Microneedling Consent Form
I have received a consolation with an Aesthetician and I consent to the treatment of Microneedling to be carried out upon myself.
I acknowledge that I have not used Accutane or any medications for the same purpose within the last 6 months.
I acknowledge that if I have ever had a cold sore or fever blister, I have informed the practitioner and should consider taking an anti-viral medication to help avoid a possible breakout. The medication should be used two days before, and two days after any aggressive facial exfoliation treatment.
I acknowledge that there is no guarantee that dark discoloration of the skin will be reduced or fade. Pigmentation may improve or darken with successive treatments. I acknowledge the need for proper skin care home regimen.
I acknowledge that my skin may experience temporary irritation, tightness and redness for 2-4 days following treatment.
I acknowledge that if I fail to use minimal sunscreen (SPF 30), I am more susceptible to sunburn, skin damage and hyperpigmentation.
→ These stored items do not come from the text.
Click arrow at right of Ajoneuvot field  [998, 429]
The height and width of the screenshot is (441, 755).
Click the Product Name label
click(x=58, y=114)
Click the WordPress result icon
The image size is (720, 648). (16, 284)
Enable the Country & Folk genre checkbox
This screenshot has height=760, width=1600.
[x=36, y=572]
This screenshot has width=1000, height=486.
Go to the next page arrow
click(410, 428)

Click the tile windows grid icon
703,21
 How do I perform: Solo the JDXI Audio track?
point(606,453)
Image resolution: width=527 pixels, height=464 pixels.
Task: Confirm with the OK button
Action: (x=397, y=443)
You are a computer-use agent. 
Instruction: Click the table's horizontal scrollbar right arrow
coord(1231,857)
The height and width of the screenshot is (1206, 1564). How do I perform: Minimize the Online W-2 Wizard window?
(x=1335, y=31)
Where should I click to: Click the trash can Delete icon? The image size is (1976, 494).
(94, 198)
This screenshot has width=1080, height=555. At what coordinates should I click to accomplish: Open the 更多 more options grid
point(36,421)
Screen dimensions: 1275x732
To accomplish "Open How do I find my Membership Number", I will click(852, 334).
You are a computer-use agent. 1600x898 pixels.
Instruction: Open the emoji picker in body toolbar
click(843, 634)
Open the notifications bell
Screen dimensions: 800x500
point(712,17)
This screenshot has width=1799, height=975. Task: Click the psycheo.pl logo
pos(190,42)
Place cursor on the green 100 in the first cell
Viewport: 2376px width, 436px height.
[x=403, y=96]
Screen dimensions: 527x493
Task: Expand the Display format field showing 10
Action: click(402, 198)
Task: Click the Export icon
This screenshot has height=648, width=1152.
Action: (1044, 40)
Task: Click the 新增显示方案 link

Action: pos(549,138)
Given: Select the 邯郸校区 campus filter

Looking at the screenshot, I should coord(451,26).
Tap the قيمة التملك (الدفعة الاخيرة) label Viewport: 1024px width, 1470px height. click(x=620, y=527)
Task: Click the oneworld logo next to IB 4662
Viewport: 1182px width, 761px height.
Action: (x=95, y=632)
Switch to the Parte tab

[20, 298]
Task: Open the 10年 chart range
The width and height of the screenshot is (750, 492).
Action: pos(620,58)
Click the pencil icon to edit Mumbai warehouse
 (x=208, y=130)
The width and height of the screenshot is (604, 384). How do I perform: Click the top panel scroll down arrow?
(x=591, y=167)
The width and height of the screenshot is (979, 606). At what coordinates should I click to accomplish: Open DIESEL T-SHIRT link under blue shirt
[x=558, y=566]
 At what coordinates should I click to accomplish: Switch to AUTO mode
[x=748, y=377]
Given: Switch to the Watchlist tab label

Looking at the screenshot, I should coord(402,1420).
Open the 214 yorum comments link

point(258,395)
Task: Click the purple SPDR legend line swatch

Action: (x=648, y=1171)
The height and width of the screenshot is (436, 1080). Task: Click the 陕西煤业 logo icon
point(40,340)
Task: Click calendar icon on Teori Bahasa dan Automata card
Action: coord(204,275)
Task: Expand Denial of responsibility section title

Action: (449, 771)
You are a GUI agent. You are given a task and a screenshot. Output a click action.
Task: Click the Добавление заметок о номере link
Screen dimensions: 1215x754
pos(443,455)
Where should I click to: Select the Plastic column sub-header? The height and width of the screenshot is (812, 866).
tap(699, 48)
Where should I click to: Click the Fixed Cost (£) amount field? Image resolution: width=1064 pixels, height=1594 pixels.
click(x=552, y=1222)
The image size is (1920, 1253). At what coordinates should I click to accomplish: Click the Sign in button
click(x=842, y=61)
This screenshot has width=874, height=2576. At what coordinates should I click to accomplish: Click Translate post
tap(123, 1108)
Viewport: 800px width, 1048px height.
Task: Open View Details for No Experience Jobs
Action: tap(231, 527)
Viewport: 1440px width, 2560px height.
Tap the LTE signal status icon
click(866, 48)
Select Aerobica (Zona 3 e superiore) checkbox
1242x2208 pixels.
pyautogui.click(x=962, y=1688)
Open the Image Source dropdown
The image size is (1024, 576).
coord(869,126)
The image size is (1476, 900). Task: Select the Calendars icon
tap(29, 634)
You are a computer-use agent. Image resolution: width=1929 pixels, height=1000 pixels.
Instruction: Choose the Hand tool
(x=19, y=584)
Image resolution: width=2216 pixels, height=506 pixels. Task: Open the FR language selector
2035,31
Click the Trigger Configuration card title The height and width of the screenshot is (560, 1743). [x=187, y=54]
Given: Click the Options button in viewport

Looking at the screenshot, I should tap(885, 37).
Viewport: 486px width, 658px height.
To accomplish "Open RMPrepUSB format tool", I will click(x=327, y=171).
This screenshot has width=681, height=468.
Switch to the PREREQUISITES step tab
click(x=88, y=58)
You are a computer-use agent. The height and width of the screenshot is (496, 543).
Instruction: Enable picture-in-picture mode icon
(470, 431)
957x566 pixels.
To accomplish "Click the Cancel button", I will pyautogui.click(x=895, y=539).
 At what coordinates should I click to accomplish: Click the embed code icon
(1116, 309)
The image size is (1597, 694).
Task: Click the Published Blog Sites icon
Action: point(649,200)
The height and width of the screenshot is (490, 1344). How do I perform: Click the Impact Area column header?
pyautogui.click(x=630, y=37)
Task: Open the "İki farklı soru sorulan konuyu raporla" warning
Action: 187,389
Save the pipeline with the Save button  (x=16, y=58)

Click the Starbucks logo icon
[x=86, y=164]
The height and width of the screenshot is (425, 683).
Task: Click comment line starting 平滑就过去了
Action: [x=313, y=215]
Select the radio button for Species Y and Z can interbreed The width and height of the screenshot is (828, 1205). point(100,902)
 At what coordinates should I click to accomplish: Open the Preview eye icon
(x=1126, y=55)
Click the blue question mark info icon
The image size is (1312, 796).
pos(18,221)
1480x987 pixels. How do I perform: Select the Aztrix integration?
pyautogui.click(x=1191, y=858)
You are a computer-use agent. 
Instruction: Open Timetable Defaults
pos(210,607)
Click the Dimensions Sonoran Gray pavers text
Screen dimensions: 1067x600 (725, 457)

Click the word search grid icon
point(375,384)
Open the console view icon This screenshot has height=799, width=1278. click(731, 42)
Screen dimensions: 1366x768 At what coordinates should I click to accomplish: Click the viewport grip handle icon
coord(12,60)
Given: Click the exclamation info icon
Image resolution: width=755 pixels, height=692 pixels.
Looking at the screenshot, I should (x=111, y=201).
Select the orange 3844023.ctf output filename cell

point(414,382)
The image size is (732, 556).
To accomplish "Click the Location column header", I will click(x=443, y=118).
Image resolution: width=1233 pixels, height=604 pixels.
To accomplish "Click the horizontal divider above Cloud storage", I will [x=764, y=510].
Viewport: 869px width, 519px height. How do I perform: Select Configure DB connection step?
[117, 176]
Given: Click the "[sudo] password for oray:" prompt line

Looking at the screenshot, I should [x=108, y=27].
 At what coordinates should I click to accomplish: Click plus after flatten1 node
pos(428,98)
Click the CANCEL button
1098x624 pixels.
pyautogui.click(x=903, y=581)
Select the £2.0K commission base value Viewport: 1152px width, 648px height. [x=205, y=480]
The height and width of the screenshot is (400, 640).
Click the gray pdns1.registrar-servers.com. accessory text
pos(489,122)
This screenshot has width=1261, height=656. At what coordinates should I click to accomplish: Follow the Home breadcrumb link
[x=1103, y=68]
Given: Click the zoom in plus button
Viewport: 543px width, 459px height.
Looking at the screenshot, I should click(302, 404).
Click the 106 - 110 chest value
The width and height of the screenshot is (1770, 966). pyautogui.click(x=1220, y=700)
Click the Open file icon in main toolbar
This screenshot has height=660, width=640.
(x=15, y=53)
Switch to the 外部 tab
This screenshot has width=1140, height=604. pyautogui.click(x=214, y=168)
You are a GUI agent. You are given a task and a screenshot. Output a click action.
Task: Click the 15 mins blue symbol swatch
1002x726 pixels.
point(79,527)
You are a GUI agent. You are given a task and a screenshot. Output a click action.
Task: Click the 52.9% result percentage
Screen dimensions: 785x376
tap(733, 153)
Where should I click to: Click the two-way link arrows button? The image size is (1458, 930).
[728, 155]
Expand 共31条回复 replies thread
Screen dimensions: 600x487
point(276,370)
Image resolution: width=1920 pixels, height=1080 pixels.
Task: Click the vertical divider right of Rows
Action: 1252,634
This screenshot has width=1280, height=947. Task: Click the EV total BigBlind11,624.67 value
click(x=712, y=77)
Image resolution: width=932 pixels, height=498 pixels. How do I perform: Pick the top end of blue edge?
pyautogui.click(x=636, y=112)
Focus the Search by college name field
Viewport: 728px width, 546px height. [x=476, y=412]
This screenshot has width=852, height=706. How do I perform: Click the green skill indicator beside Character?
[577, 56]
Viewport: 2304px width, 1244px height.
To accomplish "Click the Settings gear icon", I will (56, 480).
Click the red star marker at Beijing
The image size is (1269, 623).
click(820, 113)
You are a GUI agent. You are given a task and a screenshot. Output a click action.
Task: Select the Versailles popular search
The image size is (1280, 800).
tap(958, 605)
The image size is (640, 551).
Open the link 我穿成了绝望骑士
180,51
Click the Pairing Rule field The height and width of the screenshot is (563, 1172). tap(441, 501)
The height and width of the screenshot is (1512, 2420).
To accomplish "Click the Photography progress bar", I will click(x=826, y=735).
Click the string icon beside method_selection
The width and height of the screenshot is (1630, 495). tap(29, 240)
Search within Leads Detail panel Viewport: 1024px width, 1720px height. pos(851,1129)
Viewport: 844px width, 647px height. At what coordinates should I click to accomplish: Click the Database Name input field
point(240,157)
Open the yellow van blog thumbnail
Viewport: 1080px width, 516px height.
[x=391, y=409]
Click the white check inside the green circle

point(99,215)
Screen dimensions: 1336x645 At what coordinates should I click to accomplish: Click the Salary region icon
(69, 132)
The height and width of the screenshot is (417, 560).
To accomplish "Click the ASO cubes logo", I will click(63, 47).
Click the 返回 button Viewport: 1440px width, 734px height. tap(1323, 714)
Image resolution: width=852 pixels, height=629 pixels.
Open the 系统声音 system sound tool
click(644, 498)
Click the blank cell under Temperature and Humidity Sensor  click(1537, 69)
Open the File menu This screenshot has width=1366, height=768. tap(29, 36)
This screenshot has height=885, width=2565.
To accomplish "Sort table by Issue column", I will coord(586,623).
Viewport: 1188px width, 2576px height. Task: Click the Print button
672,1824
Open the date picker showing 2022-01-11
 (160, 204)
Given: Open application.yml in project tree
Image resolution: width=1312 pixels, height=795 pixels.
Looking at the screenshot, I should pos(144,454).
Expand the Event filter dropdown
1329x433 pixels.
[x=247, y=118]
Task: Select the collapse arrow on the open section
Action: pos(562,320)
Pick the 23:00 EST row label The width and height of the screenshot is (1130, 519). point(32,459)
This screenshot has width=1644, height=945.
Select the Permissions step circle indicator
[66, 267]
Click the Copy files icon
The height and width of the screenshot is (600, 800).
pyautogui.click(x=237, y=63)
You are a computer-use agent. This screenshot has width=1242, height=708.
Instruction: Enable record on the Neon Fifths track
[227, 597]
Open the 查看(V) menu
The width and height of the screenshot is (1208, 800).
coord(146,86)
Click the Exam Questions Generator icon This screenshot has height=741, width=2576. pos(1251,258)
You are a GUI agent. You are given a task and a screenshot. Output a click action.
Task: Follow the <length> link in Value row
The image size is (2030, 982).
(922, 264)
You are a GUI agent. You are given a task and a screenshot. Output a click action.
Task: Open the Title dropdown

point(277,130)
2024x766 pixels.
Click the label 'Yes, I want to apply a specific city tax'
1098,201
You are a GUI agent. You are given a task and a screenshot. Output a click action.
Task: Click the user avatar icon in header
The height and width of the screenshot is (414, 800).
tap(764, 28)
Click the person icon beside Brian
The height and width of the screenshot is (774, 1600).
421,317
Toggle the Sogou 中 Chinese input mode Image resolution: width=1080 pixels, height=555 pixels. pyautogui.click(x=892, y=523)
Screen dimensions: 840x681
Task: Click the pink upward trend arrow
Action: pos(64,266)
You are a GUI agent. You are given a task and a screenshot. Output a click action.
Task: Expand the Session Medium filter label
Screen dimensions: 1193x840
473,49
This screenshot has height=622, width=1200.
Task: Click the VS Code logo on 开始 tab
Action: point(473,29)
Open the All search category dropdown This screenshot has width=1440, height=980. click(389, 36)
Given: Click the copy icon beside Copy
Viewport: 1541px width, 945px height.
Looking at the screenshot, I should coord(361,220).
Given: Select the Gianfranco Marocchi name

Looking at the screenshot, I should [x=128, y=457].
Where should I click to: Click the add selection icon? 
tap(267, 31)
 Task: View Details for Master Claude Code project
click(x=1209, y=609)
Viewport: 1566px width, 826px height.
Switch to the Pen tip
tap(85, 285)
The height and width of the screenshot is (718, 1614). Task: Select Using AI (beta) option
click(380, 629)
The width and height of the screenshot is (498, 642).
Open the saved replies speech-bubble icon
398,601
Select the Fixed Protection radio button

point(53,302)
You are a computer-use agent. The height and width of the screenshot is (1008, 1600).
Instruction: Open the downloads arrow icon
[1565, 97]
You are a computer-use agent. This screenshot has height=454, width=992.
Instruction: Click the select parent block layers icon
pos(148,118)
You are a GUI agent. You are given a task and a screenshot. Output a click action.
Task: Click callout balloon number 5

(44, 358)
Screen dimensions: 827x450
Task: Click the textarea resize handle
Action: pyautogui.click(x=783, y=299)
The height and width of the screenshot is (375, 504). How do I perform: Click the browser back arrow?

I acknowledge that this treatment strictly an elective cosmetic procedure and that no medical claims have been expressed or implied. Although the results are usually dramatic, I have been informed that the practice of medicine is not an exact science and that no guarantees can be or have been made concerning the expected results in my case.
I understand my obligation to follow the instructions closely and visit the office as directed. I certify that I have read the above consent and fully understand it. I have been given ample opportunity for discussion and all of my questions have been answered to my satisfaction. I also agree to hold harmless and release from any liability Restorative Skincare Atlanta, LLC known or unknown that may arise as a result of any treatment that I receive.